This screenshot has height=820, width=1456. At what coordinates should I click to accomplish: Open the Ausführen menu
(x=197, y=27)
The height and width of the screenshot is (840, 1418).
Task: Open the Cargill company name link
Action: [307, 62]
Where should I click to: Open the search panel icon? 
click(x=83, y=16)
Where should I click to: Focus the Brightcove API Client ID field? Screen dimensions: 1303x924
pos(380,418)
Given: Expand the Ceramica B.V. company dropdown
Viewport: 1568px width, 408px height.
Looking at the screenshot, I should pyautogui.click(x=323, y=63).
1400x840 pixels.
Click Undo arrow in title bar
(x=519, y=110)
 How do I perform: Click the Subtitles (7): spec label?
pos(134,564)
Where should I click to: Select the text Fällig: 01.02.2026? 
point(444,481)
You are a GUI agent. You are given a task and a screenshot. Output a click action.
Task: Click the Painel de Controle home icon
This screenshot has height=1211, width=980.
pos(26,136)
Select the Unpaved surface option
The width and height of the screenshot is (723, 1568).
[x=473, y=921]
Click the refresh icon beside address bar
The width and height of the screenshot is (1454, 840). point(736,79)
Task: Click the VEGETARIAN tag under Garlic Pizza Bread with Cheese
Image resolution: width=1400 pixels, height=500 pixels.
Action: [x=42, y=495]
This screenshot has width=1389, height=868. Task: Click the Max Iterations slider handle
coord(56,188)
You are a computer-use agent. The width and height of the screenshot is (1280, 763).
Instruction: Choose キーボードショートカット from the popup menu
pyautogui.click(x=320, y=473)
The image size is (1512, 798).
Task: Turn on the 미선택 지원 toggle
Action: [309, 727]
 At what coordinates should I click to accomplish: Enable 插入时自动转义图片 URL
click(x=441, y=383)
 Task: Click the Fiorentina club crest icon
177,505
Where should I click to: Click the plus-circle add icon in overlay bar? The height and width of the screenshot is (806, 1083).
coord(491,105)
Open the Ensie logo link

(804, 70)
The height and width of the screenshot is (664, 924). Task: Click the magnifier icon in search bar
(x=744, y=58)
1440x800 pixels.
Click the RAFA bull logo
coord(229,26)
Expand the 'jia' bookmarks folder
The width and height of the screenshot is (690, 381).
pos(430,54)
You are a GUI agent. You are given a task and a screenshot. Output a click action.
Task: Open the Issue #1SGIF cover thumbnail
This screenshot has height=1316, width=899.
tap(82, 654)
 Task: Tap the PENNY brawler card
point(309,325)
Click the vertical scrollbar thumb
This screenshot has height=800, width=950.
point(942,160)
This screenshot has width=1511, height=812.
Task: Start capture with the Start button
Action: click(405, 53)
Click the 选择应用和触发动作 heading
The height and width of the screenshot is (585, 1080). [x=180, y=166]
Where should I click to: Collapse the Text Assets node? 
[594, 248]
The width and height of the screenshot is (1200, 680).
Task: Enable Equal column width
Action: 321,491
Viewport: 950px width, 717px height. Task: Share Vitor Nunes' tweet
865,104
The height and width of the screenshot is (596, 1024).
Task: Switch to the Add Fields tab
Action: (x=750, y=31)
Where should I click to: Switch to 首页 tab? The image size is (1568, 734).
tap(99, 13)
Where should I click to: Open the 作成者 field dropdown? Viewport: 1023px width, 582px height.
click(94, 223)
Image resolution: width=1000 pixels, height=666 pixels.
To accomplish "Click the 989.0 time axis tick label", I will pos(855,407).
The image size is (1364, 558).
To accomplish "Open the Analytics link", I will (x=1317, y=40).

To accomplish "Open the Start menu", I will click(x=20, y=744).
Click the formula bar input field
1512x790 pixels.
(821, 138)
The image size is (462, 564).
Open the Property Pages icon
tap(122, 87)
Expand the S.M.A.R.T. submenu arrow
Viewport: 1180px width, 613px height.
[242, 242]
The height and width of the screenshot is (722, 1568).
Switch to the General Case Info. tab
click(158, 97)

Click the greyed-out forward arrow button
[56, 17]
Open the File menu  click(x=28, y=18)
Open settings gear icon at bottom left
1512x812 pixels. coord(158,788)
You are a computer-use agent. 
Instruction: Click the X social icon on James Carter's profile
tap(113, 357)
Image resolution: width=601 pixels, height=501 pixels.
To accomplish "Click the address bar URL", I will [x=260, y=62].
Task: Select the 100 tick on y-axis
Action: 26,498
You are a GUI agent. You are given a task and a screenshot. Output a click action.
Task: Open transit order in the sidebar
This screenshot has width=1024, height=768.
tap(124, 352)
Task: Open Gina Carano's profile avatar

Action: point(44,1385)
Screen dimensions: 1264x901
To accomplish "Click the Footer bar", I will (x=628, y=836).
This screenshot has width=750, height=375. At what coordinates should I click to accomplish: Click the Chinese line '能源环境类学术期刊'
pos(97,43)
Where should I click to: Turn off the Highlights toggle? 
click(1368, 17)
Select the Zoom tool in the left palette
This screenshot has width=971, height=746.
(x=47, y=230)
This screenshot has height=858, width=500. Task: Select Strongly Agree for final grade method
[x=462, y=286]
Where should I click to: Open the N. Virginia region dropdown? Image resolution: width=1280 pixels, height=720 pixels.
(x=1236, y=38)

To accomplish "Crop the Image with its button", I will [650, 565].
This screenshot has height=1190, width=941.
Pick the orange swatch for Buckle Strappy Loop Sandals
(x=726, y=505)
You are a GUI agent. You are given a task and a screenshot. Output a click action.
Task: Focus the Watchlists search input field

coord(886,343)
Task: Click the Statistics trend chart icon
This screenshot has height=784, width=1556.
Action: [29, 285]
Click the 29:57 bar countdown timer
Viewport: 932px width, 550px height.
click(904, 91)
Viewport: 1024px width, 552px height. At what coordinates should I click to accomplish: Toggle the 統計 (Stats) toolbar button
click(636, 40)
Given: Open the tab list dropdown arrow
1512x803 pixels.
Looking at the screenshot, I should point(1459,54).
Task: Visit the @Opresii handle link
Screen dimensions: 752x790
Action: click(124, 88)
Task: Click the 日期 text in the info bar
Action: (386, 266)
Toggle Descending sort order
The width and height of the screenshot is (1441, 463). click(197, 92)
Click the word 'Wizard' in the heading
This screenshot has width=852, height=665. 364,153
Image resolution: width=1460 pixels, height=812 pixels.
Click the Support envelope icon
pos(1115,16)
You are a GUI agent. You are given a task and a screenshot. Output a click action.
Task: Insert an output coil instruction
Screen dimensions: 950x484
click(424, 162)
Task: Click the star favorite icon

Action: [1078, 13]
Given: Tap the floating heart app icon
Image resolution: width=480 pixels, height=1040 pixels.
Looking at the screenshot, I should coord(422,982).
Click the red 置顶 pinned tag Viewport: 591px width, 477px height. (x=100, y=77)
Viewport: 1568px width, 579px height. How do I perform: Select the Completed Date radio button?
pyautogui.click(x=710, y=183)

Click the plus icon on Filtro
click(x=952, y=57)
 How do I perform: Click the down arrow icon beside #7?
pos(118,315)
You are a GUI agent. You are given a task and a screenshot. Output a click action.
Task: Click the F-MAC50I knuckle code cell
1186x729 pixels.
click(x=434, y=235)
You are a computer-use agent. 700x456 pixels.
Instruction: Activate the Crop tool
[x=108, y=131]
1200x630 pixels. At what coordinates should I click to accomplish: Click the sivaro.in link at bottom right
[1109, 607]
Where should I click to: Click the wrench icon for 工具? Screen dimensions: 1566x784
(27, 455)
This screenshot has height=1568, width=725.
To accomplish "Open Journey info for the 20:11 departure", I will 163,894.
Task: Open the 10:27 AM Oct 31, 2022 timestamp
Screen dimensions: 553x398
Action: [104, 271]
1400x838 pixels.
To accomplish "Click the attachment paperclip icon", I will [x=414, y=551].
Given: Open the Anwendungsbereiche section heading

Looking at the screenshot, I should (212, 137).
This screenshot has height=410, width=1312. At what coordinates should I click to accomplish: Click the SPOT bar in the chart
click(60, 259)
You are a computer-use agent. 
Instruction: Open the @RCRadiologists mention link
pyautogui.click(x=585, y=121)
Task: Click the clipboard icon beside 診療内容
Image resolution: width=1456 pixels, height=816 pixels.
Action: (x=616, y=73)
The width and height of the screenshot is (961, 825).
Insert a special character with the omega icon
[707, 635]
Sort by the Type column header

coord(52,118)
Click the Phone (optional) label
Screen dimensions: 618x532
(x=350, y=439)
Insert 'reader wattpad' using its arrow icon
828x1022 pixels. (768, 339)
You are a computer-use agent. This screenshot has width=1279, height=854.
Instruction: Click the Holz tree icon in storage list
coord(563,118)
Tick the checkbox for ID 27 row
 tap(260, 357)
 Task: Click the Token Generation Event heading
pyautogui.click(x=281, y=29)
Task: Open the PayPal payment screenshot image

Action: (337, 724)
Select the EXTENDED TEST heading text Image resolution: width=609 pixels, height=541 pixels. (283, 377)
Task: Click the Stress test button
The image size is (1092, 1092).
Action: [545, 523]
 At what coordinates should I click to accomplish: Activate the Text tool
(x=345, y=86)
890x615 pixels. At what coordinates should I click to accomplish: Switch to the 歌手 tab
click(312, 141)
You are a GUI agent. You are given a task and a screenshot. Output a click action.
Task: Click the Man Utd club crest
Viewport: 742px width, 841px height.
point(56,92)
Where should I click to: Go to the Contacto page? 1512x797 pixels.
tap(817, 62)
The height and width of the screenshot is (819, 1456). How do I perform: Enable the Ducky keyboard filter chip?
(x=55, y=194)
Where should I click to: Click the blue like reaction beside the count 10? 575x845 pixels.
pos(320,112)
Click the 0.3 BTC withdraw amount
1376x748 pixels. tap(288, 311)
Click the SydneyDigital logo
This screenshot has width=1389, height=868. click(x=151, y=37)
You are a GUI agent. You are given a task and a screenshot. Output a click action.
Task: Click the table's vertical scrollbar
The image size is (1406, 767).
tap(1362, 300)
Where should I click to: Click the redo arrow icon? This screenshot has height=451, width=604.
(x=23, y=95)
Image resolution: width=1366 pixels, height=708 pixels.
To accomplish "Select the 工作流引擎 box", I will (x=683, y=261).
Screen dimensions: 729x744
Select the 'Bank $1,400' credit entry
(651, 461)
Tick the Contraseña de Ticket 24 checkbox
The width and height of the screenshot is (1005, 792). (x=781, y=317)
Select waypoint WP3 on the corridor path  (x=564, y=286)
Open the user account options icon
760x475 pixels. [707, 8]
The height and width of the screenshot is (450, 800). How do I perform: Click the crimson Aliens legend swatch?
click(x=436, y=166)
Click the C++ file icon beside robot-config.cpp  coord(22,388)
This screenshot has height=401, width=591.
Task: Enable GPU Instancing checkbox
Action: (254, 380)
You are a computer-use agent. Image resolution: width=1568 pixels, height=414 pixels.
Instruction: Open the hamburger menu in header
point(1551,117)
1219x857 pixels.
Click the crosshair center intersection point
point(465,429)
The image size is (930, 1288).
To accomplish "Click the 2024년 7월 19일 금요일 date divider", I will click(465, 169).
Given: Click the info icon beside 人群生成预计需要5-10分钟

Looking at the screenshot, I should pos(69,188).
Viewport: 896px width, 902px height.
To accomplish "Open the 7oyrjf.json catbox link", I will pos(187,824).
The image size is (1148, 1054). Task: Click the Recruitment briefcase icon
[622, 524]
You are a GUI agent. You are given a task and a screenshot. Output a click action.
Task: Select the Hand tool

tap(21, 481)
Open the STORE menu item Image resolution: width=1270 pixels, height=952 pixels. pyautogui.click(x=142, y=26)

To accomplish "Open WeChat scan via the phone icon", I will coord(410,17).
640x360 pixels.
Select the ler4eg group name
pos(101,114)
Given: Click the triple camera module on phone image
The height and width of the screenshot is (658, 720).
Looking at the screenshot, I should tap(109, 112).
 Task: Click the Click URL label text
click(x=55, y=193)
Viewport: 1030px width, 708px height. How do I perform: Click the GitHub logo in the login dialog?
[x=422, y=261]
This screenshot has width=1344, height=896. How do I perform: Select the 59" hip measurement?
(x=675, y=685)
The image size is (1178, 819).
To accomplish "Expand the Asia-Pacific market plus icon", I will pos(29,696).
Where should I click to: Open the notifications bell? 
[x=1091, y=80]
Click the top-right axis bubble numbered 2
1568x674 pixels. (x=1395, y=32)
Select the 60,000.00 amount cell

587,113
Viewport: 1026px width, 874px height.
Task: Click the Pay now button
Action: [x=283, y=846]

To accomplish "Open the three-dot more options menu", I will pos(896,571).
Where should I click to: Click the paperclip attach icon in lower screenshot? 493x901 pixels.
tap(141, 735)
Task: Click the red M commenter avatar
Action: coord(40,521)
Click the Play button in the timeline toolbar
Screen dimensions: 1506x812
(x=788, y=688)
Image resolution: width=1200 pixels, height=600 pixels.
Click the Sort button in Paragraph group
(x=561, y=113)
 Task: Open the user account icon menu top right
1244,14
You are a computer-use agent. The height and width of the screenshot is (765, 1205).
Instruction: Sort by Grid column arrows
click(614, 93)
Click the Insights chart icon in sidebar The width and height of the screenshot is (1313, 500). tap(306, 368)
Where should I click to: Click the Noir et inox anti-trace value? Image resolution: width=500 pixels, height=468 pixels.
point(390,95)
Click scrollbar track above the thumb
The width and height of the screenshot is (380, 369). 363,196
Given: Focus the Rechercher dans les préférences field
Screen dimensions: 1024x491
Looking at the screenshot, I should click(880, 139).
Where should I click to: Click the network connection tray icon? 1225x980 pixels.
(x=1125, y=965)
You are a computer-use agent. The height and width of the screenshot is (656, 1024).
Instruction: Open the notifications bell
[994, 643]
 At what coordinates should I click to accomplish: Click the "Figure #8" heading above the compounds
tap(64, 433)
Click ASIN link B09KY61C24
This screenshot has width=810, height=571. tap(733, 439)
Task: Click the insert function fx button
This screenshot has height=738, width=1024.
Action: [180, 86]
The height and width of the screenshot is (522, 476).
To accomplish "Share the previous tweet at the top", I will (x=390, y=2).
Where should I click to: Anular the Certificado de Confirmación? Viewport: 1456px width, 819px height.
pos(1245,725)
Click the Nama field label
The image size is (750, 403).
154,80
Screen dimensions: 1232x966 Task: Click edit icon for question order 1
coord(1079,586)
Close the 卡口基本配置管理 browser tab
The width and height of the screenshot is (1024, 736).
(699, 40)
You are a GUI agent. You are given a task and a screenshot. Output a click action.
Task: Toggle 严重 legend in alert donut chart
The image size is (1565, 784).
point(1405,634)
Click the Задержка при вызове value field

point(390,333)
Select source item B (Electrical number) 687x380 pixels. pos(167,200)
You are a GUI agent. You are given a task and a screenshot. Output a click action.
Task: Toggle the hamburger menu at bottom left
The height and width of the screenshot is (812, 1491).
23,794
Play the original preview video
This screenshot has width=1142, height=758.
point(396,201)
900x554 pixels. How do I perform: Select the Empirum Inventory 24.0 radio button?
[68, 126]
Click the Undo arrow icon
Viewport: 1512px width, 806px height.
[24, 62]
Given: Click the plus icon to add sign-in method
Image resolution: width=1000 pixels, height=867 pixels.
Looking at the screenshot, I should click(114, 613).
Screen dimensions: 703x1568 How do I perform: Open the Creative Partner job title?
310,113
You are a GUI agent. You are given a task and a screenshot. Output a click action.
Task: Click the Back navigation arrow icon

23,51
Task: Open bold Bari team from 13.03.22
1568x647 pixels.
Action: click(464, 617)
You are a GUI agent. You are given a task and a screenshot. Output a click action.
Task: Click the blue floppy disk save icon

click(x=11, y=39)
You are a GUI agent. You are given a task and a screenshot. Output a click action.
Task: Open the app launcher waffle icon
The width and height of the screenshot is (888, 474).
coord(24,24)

* _Work instructions_:
Please tally the lines in the data above containing the string "sidebar", and give the number alone.

* _Completed task_:
2